He'd seen local war parties often enough, over the past eight months-never from the receiving end, though. The main difference with this lot was that there weren't any chariots; probably too difficult to ship. He could identify the chiefs by their bronze helmets, grouped around a pole with an aurochs skull for a standard. The warriors milled about, a hundred or so of them, working themselves up for a rush, trampling the young grain. Even at two hundred yards or more he could sense their nervousness; this was the dwelling place of the sorcerer Hwalkarz and the Lady of Pain. On the other hand, they also held riches beyond the dreams of avarice, and what was even more important to the locals, a challenge and the prospect of glory.

"Well, come on, there's only eighteen of us," Cuddy yelled. "What're you waiting for, your mommies to tell you it's okay?"

It seemed like the sort of thing the boss would say in a situation like this. Some of the Iraiina at his back laughed, and one or two of the Americans. One of them spoke, licking his lips:

"Hey, ain't you going to see them off, Cuddy?"

He had the butt of the Garand resting on one hip; he'd clicked a modified twenty-round magazine into it. He'd done a hitch in the Crotch, been in the Gulf, but they'd trained him on M-16s. For present purposes he preferred the old battle rifle. These.30-06 rounds had real authority.

With luck, he wouldn't have to use them. "Nah," he said. "Ammo's too expensive. Let's use what we can make."

He turned to the Mule. The catapult lay ready, throwing arm back and a barrel resting in it, double-strapped with thick bands and wire. Within that barrel was another, and between them were scrap iron, rocks, and pieces of hard pottery. A long cord hung from the side. Cuddy stepped over to it and pulled out his lighter.

"Flick of the Bic," he said, grinning at the weapon's crew.

They were looking a little nervous as he touched the flame to the fuse. It sputtered and refused to take for a moment. Then the red dot and trailing blue smoke raced ahead, hung fire again, raced ahead.
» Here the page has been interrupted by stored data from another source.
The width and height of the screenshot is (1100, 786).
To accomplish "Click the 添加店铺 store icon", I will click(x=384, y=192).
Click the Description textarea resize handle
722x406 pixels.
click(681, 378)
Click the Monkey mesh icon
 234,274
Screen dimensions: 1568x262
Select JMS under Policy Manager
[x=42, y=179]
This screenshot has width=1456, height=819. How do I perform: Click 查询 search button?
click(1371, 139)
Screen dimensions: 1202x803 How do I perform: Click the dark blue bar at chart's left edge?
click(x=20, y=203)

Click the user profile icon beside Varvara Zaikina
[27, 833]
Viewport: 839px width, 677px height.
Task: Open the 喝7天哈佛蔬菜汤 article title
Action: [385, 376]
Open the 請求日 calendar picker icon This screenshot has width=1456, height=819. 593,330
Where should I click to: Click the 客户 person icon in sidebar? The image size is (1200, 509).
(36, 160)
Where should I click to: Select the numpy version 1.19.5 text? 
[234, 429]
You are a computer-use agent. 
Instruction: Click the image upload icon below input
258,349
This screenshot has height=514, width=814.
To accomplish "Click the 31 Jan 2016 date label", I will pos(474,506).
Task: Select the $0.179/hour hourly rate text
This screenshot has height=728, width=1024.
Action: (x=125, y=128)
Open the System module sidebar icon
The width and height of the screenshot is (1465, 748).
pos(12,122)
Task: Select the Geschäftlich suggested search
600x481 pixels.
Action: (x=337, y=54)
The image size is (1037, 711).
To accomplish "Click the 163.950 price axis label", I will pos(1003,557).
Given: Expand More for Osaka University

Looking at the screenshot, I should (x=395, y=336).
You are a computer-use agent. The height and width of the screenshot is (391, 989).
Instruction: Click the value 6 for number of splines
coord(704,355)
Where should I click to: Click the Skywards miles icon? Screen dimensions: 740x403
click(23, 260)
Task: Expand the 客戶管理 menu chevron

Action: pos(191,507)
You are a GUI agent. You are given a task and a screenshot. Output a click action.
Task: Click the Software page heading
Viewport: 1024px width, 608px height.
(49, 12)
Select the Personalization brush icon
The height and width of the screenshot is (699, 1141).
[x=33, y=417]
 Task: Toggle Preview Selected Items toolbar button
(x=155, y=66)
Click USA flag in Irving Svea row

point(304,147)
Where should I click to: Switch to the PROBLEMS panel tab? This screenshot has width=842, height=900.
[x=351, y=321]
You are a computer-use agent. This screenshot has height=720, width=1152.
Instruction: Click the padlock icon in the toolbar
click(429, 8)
"Fire!" he yelled, skipping backward.

The Mule kicked, its rear wheels lifting clear of the mud as the throwing bar slammed into the padded top. The barrel traced an arc across the lowering gray sky, trailing faint smoke. The men around the spot where the barrel was headed simply opened their ranks to let it land, then stopped in puzzlement when it didn't break apart or burst into flame. One stepped forward curiously and prodded it with a spear. Others gathered around him, unwilling to be outdone in courage. Cuddy fought back a giggle as another rocked it with his foot. A stab of fear followed it. It was a damp day; not exactly rainy, but full of that particularly English raw misty chill. What if the fuse had gone KRRRAACK!

A red snap in the heart of the Kayaltwar, and bodies flung backward like jointed rag dolls, a spurting pillar of gray-black smoke and pulverized dirt and body parts. His giggle became a full-throated laugh. Probably fifty or sixty of the eastern tribesmen lay dead or writhing around the small crater where ten pounds of gunpowder had gone off. Most of the rest were running, screaming and throwing away their weapons, running or hobbling or limping and crawling.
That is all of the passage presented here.